I'd like every record written out again, exactly as it is.

───── MATERIAL SUPPLIED

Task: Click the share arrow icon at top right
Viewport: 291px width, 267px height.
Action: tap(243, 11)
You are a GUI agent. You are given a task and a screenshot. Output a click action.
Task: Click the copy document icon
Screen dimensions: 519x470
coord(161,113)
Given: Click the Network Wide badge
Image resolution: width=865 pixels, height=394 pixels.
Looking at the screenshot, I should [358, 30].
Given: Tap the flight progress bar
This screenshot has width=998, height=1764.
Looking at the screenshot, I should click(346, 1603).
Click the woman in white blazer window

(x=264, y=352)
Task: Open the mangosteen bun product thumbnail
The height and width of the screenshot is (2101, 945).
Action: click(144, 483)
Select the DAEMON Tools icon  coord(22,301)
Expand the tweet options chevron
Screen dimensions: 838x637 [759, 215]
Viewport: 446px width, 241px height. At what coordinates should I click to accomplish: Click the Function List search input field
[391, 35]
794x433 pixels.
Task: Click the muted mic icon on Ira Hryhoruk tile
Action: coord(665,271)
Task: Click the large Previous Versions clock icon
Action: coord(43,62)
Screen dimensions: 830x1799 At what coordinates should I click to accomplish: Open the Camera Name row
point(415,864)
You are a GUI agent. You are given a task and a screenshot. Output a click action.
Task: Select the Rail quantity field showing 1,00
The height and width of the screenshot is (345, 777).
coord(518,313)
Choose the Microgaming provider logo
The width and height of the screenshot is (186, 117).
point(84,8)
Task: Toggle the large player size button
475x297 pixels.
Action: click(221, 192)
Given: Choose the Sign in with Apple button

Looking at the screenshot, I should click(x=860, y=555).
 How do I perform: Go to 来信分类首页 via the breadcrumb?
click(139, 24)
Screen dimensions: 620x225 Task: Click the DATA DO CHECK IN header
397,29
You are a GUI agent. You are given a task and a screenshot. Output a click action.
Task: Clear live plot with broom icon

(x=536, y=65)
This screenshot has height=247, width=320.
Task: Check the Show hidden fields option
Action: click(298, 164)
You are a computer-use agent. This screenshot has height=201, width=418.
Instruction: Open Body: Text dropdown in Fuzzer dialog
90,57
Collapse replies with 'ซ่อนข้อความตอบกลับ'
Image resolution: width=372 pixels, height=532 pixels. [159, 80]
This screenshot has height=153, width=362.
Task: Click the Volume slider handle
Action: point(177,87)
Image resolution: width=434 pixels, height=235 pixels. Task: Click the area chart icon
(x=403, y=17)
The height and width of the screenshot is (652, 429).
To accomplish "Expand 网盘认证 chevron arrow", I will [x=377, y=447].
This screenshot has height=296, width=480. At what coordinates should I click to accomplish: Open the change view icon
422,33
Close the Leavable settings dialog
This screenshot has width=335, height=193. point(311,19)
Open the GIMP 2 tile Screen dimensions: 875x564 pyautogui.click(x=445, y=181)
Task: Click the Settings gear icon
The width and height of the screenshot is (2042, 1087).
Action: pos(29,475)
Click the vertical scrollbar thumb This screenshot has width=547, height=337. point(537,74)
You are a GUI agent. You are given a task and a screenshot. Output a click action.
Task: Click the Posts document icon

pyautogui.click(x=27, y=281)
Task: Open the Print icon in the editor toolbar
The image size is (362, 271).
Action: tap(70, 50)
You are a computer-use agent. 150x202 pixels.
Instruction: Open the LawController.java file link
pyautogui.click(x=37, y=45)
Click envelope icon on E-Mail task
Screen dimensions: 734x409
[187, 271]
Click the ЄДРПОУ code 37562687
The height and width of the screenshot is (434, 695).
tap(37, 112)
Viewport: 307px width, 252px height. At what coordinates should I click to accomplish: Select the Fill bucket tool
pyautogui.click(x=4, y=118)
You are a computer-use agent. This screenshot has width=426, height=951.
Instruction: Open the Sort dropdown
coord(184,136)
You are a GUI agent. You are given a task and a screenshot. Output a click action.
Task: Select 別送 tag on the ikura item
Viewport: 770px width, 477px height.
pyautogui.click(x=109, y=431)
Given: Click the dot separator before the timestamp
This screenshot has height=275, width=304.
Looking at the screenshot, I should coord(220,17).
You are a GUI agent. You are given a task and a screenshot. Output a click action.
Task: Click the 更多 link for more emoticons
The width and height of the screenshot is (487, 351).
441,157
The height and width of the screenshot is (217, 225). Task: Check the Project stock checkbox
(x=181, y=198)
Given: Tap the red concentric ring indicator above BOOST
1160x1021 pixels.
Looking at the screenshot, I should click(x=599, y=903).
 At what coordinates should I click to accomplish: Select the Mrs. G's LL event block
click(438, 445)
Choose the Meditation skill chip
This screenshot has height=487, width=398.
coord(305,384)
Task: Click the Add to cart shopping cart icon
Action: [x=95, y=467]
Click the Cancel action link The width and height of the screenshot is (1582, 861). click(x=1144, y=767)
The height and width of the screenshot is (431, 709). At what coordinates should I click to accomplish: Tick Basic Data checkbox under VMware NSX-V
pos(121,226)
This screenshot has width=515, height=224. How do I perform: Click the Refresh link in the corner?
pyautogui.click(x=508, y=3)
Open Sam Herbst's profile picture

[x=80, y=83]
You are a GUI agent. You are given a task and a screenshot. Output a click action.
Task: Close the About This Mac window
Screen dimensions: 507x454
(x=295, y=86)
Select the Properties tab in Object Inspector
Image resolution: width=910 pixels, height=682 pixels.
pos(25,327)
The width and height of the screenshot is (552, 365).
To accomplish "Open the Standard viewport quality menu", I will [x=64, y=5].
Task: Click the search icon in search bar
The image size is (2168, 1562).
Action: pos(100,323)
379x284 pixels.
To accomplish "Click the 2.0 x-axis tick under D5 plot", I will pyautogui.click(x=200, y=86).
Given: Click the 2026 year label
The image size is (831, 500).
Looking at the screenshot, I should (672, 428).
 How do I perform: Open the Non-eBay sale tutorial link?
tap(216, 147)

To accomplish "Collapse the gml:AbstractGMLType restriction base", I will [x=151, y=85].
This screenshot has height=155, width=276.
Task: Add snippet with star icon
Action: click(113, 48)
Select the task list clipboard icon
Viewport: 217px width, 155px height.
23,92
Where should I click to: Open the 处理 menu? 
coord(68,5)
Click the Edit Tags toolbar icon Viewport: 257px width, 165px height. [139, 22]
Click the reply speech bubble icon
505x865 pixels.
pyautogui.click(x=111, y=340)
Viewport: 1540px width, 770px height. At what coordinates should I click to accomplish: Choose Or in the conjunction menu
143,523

──────────

**ANSWER BELOW**
Task: Click the share arrow icon at top right
Viewport: 291px width, 267px height.
Action: tap(243, 11)
You are a GUI agent. You are given a task and a screenshot. Output a click action.
Task: Click the copy document icon
Screen dimensions: 519x470
coord(161,113)
Given: Click the Network Wide badge
Image resolution: width=865 pixels, height=394 pixels.
Looking at the screenshot, I should [358, 30].
Given: Tap the flight progress bar
This screenshot has width=998, height=1764.
Looking at the screenshot, I should click(346, 1603).
Click the woman in white blazer window

(x=264, y=352)
Task: Open the mangosteen bun product thumbnail
The height and width of the screenshot is (2101, 945).
Action: click(144, 483)
Select the DAEMON Tools icon  coord(22,301)
Expand the tweet options chevron
Screen dimensions: 838x637 [759, 215]
Viewport: 446px width, 241px height. At what coordinates should I click to accomplish: Click the Function List search input field
[391, 35]
794x433 pixels.
Task: Click the muted mic icon on Ira Hryhoruk tile
Action: coord(665,271)
Task: Click the large Previous Versions clock icon
Action: coord(43,62)
Screen dimensions: 830x1799 At what coordinates should I click to accomplish: Open the Camera Name row
point(415,864)
You are a GUI agent. You are given a task and a screenshot. Output a click action.
Task: Select the Rail quantity field showing 1,00
The height and width of the screenshot is (345, 777).
coord(518,313)
Choose the Microgaming provider logo
The width and height of the screenshot is (186, 117).
point(84,8)
Task: Toggle the large player size button
475x297 pixels.
Action: click(221, 192)
Given: Choose the Sign in with Apple button

Looking at the screenshot, I should click(x=860, y=555).
 How do I perform: Go to 来信分类首页 via the breadcrumb?
click(139, 24)
Screen dimensions: 620x225 Task: Click the DATA DO CHECK IN header
397,29
You are a GUI agent. You are given a task and a screenshot. Output a click action.
Task: Clear live plot with broom icon

(x=536, y=65)
This screenshot has height=247, width=320.
Task: Check the Show hidden fields option
Action: click(298, 164)
You are a computer-use agent. This screenshot has height=201, width=418.
Instruction: Open Body: Text dropdown in Fuzzer dialog
90,57
Collapse replies with 'ซ่อนข้อความตอบกลับ'
Image resolution: width=372 pixels, height=532 pixels. [159, 80]
This screenshot has height=153, width=362.
Task: Click the Volume slider handle
Action: point(177,87)
Image resolution: width=434 pixels, height=235 pixels. Task: Click the area chart icon
(x=403, y=17)
The height and width of the screenshot is (652, 429).
To accomplish "Expand 网盘认证 chevron arrow", I will [x=377, y=447].
This screenshot has height=296, width=480. At what coordinates should I click to accomplish: Open the change view icon
422,33
Close the Leavable settings dialog
This screenshot has width=335, height=193. point(311,19)
Open the GIMP 2 tile Screen dimensions: 875x564 pyautogui.click(x=445, y=181)
Task: Click the Settings gear icon
The width and height of the screenshot is (2042, 1087).
Action: pos(29,475)
Click the vertical scrollbar thumb This screenshot has width=547, height=337. point(537,74)
You are a GUI agent. You are given a task and a screenshot. Output a click action.
Task: Click the Posts document icon

pyautogui.click(x=27, y=281)
Task: Open the Print icon in the editor toolbar
The image size is (362, 271).
Action: tap(70, 50)
You are a computer-use agent. 150x202 pixels.
Instruction: Open the LawController.java file link
pyautogui.click(x=37, y=45)
Click envelope icon on E-Mail task
Screen dimensions: 734x409
[187, 271]
Click the ЄДРПОУ code 37562687
The height and width of the screenshot is (434, 695).
tap(37, 112)
Viewport: 307px width, 252px height. At what coordinates should I click to accomplish: Select the Fill bucket tool
pyautogui.click(x=4, y=118)
You are a computer-use agent. This screenshot has width=426, height=951.
Instruction: Open the Sort dropdown
coord(184,136)
You are a GUI agent. You are given a task and a screenshot. Output a click action.
Task: Select 別送 tag on the ikura item
Viewport: 770px width, 477px height.
pyautogui.click(x=109, y=431)
Given: Click the dot separator before the timestamp
This screenshot has height=275, width=304.
Looking at the screenshot, I should coord(220,17).
You are a GUI agent. You are given a task and a screenshot. Output a click action.
Task: Click the 更多 link for more emoticons
The width and height of the screenshot is (487, 351).
441,157
The height and width of the screenshot is (217, 225). Task: Check the Project stock checkbox
(x=181, y=198)
Given: Tap the red concentric ring indicator above BOOST
1160x1021 pixels.
Looking at the screenshot, I should click(x=599, y=903).
 At what coordinates should I click to accomplish: Select the Mrs. G's LL event block
click(438, 445)
Choose the Meditation skill chip
This screenshot has height=487, width=398.
coord(305,384)
Task: Click the Add to cart shopping cart icon
Action: [x=95, y=467]
Click the Cancel action link The width and height of the screenshot is (1582, 861). click(x=1144, y=767)
The height and width of the screenshot is (431, 709). At what coordinates should I click to accomplish: Tick Basic Data checkbox under VMware NSX-V
pos(121,226)
This screenshot has width=515, height=224. How do I perform: Click the Refresh link in the corner?
pyautogui.click(x=508, y=3)
Open Sam Herbst's profile picture

[x=80, y=83]
You are a GUI agent. You are given a task and a screenshot. Output a click action.
Task: Close the About This Mac window
Screen dimensions: 507x454
(x=295, y=86)
Select the Properties tab in Object Inspector
Image resolution: width=910 pixels, height=682 pixels.
pos(25,327)
The width and height of the screenshot is (552, 365).
To accomplish "Open the Standard viewport quality menu", I will [x=64, y=5].
Task: Click the search icon in search bar
The image size is (2168, 1562).
Action: pos(100,323)
379x284 pixels.
To accomplish "Click the 2.0 x-axis tick under D5 plot", I will pyautogui.click(x=200, y=86).
Given: Click the 2026 year label
The image size is (831, 500).
Looking at the screenshot, I should (672, 428).
 How do I perform: Open the Non-eBay sale tutorial link?
tap(216, 147)

To accomplish "Collapse the gml:AbstractGMLType restriction base", I will [x=151, y=85].
This screenshot has height=155, width=276.
Task: Add snippet with star icon
Action: click(113, 48)
Select the task list clipboard icon
Viewport: 217px width, 155px height.
23,92
Where should I click to: Open the 处理 menu? 
coord(68,5)
Click the Edit Tags toolbar icon Viewport: 257px width, 165px height. [139, 22]
Click the reply speech bubble icon
505x865 pixels.
pyautogui.click(x=111, y=340)
Viewport: 1540px width, 770px height. At what coordinates should I click to accomplish: Choose Or in the conjunction menu
143,523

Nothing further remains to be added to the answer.